__Problem description__:
In the entries below, count the lines that contain the word "Show" and give only that number.

======== Provided records

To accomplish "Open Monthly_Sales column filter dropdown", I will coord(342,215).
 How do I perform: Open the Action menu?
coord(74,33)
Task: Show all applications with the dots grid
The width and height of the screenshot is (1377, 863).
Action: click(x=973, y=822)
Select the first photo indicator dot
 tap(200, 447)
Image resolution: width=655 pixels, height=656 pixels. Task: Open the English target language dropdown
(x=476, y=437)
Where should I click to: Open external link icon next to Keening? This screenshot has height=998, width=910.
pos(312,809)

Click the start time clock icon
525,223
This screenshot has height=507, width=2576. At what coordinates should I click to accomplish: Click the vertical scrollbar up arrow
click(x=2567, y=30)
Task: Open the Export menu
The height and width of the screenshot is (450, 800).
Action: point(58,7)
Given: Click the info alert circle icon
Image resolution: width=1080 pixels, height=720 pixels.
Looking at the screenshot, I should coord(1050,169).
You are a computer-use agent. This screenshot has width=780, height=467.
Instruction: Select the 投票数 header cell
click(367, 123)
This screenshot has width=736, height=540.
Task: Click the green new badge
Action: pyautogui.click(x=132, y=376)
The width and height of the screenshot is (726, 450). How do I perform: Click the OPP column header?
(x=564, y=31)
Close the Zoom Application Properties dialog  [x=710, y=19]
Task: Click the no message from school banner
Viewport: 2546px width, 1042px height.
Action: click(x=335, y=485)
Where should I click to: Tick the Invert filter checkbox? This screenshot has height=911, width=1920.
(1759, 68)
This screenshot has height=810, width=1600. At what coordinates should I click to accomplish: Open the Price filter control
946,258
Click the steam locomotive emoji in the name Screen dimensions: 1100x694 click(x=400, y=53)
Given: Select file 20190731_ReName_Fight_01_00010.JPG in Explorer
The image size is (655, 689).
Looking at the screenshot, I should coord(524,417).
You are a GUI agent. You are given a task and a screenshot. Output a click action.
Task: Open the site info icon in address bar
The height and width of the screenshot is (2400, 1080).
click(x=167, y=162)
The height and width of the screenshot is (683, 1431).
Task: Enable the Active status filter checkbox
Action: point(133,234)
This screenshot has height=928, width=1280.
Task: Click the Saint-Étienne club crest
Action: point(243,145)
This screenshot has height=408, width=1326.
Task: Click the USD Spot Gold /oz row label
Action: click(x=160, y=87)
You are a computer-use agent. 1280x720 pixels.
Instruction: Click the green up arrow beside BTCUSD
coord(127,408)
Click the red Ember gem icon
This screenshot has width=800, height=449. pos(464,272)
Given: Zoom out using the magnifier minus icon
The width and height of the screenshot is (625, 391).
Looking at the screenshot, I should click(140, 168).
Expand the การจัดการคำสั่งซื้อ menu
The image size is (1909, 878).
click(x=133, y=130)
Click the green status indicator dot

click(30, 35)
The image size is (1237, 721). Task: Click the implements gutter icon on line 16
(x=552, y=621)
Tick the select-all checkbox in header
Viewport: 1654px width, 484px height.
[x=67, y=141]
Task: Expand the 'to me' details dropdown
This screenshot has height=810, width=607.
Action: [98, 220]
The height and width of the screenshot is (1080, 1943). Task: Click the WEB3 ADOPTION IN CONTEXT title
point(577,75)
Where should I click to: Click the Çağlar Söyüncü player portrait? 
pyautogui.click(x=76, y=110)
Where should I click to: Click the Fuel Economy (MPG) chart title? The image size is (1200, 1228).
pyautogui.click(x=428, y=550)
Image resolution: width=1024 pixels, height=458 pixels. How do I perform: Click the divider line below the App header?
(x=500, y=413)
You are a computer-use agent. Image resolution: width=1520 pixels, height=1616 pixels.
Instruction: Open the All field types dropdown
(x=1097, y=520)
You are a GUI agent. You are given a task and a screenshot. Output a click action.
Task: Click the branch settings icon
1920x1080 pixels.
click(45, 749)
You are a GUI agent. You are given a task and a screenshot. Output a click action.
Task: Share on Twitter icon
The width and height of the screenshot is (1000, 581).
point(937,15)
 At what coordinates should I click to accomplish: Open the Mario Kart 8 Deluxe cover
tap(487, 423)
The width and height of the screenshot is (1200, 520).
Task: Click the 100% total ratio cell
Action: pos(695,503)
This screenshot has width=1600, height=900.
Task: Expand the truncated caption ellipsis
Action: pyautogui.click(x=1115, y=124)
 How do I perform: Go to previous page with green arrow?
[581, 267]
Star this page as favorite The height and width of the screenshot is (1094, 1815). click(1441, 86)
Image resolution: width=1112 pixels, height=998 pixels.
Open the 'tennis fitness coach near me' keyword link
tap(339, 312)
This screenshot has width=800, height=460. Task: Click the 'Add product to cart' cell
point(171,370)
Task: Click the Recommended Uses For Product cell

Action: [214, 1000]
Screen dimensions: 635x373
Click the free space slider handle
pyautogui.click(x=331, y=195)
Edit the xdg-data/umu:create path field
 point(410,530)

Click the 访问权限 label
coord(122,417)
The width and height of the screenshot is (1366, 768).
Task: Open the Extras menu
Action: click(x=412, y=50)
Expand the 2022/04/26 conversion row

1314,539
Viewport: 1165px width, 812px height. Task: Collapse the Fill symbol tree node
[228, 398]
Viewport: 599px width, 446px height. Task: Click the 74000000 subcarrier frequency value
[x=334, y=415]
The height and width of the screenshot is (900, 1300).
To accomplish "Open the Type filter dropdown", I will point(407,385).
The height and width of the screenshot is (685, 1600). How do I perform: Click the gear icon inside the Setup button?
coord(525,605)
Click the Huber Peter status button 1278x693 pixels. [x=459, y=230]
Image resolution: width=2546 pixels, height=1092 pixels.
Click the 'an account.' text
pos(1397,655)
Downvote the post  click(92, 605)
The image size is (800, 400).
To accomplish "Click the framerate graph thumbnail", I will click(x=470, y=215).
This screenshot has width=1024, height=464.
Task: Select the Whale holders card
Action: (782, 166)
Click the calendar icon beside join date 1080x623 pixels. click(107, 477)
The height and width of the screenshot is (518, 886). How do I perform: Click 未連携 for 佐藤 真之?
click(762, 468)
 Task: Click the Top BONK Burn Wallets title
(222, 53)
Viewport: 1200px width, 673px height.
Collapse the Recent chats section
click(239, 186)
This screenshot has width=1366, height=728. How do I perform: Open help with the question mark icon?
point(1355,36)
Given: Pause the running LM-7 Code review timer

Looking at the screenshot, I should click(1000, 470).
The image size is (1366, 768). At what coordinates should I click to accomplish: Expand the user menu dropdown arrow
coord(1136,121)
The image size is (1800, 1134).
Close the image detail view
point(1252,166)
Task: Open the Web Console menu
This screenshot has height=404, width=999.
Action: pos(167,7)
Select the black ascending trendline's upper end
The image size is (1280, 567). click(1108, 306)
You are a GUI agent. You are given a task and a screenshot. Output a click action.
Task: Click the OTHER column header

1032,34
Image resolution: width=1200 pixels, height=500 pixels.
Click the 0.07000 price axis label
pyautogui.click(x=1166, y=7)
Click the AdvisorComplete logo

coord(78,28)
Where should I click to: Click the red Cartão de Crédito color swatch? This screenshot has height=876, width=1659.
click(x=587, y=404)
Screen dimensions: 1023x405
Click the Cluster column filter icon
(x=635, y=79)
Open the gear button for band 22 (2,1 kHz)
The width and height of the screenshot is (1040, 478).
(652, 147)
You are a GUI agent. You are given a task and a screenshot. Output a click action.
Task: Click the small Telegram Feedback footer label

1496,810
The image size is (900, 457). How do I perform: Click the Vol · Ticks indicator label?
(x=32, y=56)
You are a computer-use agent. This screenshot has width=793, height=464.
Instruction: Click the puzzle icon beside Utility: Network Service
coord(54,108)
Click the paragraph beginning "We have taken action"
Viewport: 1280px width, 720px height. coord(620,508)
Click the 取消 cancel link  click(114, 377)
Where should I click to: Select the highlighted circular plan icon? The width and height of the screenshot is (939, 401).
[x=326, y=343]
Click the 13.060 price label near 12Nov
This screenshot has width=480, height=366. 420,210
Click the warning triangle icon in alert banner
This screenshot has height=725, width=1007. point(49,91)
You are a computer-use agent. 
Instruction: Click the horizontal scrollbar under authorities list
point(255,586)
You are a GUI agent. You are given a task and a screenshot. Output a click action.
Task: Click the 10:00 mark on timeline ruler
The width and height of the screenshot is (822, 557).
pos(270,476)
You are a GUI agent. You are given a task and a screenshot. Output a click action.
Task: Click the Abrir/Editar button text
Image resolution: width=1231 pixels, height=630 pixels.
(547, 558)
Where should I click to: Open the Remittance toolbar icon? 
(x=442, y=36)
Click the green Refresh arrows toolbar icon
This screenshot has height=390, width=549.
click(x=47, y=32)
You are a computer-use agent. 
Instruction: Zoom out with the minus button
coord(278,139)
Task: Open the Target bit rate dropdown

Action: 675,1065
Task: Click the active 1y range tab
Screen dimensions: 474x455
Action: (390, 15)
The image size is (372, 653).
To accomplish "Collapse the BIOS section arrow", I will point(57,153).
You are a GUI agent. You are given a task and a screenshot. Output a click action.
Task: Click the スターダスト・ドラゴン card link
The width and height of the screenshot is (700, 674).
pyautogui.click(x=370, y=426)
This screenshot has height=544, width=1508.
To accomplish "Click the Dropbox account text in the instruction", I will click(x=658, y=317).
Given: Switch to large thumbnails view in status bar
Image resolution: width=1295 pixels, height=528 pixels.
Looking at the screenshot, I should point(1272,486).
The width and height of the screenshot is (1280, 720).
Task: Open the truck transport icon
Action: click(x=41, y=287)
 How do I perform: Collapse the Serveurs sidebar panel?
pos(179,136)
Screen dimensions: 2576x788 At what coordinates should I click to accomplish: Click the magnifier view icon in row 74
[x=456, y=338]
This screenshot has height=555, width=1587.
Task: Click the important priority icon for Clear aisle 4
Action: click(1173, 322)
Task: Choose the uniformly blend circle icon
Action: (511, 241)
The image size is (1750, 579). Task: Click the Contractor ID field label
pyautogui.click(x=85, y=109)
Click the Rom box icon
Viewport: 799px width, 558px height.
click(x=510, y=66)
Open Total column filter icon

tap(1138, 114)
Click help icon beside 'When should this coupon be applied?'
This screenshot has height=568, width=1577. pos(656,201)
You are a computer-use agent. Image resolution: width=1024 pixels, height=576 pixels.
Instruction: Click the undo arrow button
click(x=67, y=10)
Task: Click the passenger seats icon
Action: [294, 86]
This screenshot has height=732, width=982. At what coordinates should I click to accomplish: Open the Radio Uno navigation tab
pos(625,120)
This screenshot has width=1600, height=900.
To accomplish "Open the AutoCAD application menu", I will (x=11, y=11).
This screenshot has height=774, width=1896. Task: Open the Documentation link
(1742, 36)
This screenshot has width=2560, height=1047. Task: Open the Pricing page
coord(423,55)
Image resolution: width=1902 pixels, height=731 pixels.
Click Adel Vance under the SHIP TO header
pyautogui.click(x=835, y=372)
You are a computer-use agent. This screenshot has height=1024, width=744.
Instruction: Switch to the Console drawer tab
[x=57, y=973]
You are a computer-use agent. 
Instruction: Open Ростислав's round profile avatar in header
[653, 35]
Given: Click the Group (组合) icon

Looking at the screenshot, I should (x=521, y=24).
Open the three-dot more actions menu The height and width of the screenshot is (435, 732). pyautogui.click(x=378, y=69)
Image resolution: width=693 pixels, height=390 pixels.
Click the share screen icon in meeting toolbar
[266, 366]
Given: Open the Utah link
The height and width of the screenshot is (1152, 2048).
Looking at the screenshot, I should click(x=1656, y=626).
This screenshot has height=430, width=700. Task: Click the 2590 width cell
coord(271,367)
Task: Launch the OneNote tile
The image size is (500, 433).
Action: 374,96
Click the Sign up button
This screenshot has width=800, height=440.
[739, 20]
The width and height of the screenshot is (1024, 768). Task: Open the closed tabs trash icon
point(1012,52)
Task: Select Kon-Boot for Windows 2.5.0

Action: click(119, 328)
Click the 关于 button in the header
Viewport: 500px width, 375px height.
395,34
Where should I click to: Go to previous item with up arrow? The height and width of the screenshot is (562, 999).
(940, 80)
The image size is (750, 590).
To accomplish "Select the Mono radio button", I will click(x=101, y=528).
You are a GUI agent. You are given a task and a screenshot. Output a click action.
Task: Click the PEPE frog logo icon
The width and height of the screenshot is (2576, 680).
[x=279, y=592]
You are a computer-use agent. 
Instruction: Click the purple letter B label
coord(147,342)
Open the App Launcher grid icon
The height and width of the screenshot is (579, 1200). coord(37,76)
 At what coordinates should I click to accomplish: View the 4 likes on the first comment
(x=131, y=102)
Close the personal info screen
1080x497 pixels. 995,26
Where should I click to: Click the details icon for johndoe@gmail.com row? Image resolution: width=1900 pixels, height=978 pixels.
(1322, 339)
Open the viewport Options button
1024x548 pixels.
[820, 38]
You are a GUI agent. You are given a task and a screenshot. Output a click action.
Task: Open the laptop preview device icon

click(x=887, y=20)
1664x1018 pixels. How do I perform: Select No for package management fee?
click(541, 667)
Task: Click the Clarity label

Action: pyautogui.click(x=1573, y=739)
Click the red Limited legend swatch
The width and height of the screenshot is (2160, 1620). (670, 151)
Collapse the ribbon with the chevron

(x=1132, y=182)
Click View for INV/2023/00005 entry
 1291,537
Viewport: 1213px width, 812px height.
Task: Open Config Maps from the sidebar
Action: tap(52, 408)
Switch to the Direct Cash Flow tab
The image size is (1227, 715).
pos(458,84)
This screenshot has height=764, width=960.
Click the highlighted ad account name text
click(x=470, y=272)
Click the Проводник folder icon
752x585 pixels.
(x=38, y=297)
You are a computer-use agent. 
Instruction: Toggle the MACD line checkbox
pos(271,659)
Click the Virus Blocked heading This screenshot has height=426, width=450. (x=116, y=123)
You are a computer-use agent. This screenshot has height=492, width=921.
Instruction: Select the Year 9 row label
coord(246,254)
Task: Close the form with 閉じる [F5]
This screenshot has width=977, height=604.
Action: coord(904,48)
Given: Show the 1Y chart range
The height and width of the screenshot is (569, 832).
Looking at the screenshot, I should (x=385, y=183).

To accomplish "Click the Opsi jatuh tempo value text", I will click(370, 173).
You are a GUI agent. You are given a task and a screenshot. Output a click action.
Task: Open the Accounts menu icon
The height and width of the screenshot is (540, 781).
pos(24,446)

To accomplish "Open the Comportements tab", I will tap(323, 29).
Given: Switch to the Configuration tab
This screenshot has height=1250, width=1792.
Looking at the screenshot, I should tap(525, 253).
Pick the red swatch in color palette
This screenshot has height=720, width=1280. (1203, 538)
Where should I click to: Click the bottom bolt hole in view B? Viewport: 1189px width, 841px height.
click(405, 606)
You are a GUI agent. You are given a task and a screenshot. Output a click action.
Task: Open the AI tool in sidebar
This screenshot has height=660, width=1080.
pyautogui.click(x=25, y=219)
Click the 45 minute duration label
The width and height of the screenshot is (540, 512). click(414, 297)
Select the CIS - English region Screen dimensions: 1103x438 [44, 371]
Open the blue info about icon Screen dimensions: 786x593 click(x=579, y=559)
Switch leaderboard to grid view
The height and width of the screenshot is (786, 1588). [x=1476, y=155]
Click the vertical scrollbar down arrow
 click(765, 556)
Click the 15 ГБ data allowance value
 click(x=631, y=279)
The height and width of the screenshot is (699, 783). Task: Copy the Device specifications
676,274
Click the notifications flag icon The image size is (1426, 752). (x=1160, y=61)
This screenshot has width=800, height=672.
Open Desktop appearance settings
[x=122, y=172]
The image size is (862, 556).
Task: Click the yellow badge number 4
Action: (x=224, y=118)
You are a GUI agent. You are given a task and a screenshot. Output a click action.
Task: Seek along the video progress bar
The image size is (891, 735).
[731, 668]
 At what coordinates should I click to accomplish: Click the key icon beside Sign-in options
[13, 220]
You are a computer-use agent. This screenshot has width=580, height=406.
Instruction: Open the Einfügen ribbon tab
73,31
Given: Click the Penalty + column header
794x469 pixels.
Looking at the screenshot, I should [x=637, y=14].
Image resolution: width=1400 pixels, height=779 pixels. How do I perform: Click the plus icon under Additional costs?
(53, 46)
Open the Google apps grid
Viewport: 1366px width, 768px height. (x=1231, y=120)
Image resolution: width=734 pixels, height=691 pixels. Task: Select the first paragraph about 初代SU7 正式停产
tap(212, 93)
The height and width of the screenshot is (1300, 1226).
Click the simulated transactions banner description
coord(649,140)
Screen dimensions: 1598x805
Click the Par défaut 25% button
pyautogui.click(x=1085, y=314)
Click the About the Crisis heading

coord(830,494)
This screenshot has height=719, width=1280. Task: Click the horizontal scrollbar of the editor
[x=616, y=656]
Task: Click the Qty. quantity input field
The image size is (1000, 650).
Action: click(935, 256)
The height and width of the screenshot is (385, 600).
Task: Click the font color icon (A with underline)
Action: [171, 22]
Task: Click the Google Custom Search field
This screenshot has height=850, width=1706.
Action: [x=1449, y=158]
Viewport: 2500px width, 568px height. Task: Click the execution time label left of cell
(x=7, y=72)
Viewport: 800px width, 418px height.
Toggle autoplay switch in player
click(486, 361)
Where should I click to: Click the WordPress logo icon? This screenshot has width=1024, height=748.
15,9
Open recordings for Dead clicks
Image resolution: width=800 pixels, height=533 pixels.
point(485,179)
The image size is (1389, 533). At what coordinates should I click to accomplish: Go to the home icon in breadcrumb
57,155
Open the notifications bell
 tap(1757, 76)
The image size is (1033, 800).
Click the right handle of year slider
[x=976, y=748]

================

__Answer for this exercise__:
2